Yesterday, sixty thousand fans came together at a sold-out Los Angeles Memorial Coliseum to celebrate the 6,500 Special Olympics athletes who have arrived to share with the world their ability, bravery, and joy. Oversized billboards across the city celebrate their accomplishments and star-studded events highlight the Special Olympics World Games as the hottest ticket in town.
But this morning, at a roundtable of corporate executives, disability advocates (including Special Olympics athletes), development leaders, and heads of state, the conversation took a different tone. In this gathering on “inclusive global development,” the attention turned to the plight of more than 200 million individuals with intellectual disabilities around the world who are routinely denied access to appropriate healthcare, education, and even basic social inclusion.
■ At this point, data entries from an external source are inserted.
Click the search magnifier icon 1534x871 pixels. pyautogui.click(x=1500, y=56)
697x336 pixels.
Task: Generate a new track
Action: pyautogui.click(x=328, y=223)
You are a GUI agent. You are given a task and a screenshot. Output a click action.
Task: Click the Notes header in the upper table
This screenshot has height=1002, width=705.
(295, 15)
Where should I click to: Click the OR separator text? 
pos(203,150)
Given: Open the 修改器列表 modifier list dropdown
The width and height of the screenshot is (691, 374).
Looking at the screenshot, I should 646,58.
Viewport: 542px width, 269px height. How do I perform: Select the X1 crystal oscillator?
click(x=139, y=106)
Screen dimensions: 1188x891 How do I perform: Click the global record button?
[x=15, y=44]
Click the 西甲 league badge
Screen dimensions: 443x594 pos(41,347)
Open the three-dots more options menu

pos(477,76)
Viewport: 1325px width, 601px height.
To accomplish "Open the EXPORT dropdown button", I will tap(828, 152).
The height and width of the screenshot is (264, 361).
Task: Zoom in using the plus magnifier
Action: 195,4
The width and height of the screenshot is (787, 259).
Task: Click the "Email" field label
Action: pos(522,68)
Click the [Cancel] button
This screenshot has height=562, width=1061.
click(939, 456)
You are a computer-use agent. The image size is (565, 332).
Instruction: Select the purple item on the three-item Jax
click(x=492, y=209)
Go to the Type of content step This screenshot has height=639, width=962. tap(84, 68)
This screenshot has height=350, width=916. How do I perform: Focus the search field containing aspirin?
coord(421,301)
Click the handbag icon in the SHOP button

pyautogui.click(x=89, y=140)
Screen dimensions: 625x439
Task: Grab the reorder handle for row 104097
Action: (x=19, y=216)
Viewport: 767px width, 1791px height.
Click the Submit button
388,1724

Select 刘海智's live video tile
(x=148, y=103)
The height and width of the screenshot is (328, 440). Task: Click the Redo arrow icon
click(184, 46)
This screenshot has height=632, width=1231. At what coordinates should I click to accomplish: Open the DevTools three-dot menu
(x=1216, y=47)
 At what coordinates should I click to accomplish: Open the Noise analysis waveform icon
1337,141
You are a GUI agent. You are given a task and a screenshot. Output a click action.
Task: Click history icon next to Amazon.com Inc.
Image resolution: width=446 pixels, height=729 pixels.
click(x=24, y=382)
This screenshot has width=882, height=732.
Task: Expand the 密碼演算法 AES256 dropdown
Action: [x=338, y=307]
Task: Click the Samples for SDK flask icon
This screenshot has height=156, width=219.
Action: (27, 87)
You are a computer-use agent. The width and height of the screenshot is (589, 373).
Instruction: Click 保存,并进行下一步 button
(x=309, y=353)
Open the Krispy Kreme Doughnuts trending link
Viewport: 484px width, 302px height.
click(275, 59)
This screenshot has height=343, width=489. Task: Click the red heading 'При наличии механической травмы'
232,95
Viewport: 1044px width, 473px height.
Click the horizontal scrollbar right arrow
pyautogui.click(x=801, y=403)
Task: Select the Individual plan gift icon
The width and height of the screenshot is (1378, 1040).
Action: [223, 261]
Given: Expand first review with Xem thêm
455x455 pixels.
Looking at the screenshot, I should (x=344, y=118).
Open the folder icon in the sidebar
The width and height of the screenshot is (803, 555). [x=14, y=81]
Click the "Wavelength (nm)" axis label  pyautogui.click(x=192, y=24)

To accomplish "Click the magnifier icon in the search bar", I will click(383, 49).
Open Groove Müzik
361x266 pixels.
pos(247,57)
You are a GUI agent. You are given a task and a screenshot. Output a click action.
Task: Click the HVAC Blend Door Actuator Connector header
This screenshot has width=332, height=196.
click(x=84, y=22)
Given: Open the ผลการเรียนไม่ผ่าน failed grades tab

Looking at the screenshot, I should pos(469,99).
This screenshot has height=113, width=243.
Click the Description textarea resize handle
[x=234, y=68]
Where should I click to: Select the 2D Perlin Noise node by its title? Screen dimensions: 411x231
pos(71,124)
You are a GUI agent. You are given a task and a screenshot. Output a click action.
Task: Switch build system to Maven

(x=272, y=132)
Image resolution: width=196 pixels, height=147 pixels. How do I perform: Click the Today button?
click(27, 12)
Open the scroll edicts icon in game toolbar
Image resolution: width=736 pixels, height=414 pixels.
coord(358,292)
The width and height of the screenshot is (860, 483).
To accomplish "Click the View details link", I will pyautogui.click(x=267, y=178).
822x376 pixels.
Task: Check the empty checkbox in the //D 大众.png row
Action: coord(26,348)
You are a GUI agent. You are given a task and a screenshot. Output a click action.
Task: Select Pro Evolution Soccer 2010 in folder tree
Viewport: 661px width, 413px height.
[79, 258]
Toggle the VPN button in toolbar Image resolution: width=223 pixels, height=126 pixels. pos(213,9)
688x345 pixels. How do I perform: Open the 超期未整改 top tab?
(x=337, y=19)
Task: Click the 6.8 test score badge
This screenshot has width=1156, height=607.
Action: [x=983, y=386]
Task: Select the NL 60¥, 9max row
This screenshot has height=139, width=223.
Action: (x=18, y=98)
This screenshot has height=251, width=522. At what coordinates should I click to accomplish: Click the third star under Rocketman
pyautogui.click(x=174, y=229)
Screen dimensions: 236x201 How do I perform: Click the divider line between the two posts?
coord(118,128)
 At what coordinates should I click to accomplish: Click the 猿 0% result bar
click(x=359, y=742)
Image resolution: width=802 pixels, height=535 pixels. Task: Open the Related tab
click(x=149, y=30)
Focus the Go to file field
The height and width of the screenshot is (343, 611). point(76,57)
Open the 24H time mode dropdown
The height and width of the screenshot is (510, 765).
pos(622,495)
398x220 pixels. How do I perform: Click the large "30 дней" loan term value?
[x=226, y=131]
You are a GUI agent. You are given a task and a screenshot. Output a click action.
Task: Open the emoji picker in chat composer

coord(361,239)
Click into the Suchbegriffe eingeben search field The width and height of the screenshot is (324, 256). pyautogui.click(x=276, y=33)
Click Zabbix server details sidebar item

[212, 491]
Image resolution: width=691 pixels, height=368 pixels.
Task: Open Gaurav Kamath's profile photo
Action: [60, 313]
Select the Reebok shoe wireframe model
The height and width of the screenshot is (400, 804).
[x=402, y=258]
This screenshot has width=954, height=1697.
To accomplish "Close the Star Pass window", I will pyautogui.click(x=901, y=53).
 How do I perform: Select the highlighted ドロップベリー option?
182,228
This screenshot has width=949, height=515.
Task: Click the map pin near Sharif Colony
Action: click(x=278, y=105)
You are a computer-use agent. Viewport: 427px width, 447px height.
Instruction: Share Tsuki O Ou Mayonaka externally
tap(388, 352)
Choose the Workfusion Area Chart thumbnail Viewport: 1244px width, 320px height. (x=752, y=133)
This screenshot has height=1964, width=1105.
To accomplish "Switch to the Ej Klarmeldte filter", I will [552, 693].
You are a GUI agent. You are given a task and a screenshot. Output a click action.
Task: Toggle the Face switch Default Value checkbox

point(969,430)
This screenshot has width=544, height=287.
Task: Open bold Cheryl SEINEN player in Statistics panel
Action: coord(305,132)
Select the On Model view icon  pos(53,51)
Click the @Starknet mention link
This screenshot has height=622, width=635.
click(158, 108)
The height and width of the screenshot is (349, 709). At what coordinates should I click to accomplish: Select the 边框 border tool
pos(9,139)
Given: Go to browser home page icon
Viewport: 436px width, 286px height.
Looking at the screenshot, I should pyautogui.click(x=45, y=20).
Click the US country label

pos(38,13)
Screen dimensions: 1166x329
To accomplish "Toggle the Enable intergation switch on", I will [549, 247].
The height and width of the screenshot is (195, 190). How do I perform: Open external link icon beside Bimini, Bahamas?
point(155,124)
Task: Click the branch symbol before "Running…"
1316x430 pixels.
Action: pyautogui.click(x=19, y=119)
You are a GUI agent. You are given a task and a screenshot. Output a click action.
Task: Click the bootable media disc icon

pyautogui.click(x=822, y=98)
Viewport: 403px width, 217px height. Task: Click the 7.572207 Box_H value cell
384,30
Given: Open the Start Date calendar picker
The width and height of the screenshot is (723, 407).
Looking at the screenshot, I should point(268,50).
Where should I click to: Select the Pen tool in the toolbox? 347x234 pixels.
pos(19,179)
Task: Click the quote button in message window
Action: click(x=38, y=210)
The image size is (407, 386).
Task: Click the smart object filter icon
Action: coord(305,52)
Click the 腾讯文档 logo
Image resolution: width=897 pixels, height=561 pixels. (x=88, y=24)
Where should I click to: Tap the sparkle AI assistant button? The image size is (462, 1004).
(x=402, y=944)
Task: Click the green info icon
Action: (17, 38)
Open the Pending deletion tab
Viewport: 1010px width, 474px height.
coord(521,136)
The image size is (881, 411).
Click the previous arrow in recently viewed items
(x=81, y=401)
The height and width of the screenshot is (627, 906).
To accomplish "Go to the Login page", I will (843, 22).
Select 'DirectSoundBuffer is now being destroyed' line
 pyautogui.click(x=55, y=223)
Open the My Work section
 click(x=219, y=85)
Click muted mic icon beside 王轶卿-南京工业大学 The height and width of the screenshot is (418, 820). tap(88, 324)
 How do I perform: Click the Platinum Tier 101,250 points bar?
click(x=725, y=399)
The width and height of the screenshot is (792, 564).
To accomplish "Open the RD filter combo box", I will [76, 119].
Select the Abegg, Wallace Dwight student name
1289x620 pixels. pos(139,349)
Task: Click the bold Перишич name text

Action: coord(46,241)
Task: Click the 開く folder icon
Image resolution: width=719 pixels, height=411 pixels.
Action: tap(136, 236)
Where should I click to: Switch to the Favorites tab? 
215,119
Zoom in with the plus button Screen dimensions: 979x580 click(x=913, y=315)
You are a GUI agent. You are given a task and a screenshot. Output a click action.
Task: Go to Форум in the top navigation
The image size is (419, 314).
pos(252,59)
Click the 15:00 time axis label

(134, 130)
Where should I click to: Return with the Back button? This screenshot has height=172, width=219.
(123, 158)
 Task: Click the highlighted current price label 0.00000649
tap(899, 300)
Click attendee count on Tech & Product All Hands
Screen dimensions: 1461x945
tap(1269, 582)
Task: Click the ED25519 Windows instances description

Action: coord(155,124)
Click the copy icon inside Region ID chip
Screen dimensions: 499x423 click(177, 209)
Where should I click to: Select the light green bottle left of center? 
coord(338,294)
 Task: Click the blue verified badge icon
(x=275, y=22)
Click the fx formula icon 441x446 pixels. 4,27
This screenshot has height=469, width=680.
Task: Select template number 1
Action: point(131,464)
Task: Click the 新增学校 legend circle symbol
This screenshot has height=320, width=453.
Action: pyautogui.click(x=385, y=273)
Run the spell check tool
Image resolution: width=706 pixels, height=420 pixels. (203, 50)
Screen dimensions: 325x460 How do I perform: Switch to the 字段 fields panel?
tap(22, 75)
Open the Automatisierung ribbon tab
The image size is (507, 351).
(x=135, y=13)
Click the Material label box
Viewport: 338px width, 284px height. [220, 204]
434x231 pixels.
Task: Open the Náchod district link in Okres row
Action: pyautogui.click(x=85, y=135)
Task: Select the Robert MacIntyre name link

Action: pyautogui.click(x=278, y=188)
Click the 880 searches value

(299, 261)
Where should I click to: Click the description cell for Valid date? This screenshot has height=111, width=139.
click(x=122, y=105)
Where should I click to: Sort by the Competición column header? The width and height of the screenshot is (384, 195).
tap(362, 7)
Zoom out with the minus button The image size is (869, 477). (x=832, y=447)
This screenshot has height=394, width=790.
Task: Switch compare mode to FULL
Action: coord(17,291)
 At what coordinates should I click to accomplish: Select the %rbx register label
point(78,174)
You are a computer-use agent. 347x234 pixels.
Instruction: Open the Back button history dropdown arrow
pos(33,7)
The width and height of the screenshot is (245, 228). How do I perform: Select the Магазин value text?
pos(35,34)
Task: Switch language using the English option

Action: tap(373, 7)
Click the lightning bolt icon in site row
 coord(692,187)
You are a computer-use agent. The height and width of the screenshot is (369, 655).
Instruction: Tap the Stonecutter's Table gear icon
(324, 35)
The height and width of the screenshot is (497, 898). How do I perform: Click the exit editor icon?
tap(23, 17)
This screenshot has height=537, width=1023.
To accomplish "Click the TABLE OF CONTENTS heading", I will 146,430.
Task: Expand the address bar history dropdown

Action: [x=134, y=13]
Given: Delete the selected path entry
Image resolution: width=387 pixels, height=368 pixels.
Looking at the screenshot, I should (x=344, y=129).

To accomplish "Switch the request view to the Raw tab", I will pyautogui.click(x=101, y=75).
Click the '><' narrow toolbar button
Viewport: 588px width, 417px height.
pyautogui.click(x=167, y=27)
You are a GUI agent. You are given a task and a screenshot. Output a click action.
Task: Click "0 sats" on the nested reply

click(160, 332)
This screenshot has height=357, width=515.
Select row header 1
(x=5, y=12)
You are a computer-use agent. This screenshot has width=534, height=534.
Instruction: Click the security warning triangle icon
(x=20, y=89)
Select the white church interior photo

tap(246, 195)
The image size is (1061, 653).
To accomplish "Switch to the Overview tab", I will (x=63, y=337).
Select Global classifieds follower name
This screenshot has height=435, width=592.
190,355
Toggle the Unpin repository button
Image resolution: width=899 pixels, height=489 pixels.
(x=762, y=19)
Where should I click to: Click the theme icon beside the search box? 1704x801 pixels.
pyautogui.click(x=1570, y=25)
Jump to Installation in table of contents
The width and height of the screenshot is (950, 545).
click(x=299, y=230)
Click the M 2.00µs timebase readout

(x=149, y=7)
“We know without a doubt that people with intellectual disabilities are isolated,” explained Special Olympics Chairman and CEO Tim Shriver who led the session.
But when it comes to the facts on individuals with intellectual disabilities around the world, the data is scarce. Just 27 percent of countries monitor the social outcomes of their citizens with an intellectual disability.
Babatunde Osotimehin, Executive Director of the United Nations Population Fund (UNFPA), described his organization’s commitment “to reach out to every child, one at a time, wherever they may be, to make sure they are included in development.” Osotimehin also emphasized the need for better data. “Data is the most important piece of intervention that we have to have if we are going to be able to account for everybody, include everybody, and, as we said, leave nobody behind.”
Yet, the little data that does exist paints a grim picture. In a 2009 exploratory analysis, Special Olympics estimates that individuals with an intellectual disability are 63 percent as likely to have access to education and 33 percent as likely to be employed than the rest of the population.
Access to quality healthcare is particularly challenging. Despite having higher rates of obesity and bone loss, as well as more frequent hearing, eyesight, and dental problems, people with intellectual disabilities often face health problems that go undiagnosed or untreated.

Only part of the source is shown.